Democracy takes many different forms. In the United Kingdom, universal suffrage post-dates many of the key building blocks that make up our open society: the independence of the judiciary, the rule of law, individual freedoms, free media and effective professional associations. There are many paths, but, as David Cameron said, we in Britain “cannot remain silent in our belief that freedom and the rule of law are what best guarantee human progress and economic success.” Twenty-first century economies require open societies in which economic and political progress go in step together.
Britain, of course, stands ready to help in this process, and a British institution is already making a difference here in Kurdistan in refining further the quality of parliamentary processes. The Kurdistan Regional Government is ahead of the game in the region and I was delighted to see the Westminster Foundation for Democracy (WFD) starting a series of seminars and workshops with the Kurdistan parliament.
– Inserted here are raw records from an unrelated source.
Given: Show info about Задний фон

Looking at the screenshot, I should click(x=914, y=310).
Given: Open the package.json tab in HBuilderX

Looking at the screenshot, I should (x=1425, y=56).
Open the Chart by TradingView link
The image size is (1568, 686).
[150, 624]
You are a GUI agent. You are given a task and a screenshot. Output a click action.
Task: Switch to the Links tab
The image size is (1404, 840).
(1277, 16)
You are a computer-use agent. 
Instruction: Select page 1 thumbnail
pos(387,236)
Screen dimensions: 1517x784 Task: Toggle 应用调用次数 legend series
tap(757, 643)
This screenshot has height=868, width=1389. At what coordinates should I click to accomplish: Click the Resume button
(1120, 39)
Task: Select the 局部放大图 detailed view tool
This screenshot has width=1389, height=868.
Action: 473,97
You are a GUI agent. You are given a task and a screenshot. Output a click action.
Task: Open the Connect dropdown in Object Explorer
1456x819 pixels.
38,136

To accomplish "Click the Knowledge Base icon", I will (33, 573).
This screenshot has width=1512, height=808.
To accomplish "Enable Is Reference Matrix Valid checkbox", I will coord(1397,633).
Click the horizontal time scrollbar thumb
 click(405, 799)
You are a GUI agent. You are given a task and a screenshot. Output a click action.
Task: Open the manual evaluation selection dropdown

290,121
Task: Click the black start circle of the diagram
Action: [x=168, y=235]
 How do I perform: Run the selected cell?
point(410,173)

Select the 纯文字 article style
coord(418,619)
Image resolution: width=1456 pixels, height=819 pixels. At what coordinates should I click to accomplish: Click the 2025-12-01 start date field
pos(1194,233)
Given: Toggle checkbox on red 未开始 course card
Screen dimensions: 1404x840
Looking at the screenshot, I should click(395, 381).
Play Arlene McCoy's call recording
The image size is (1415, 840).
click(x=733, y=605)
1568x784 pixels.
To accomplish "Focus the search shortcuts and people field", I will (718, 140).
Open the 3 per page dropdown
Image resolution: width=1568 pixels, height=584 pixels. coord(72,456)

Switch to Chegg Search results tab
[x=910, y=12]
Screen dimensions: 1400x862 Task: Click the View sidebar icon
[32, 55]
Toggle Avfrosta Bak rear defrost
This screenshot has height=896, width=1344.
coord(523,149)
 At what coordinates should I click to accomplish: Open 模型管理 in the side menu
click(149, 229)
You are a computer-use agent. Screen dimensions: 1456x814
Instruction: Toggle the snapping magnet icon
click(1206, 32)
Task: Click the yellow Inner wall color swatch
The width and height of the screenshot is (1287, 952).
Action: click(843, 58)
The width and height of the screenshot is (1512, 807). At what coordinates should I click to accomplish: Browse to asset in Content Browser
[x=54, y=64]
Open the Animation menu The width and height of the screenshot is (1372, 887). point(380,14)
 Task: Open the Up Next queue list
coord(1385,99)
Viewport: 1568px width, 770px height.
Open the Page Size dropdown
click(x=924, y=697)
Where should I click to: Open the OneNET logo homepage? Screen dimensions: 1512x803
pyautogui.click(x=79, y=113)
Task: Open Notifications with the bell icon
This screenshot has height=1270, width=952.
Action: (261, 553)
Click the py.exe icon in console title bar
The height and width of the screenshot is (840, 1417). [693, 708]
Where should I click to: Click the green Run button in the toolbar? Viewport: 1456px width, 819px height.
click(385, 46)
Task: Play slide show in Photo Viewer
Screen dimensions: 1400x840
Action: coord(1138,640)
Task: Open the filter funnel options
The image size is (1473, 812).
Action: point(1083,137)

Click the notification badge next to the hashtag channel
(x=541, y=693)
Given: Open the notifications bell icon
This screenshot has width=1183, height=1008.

The first WFD event was on the role of the opposition, how that can be defined and how parties can work together in the national interest. That is the real meat of a vibrant, representative parliamentary system. More broadly, over the coming year, the WFD program will look at strengthening the links between electors and the elected, getting parliamentary messages out to the broader public and strengthening parliament’s ability to hold the executive to account. This is important work. Iraqi Kurdistan is ahead of the pack. It has rejected and fought tyranny. It has committed to the democratic path and a market economy – big challenges. It is building its democratic institutions step by step and is on a transition towards a modern democracy. Kurdistan has its moment of opportunity: it can provide a visible demonstration to the region that the most resilient governments and societies are those that can adapt and change to meet the demands of their citizens, and that accept their right to express their opinion about how this is done.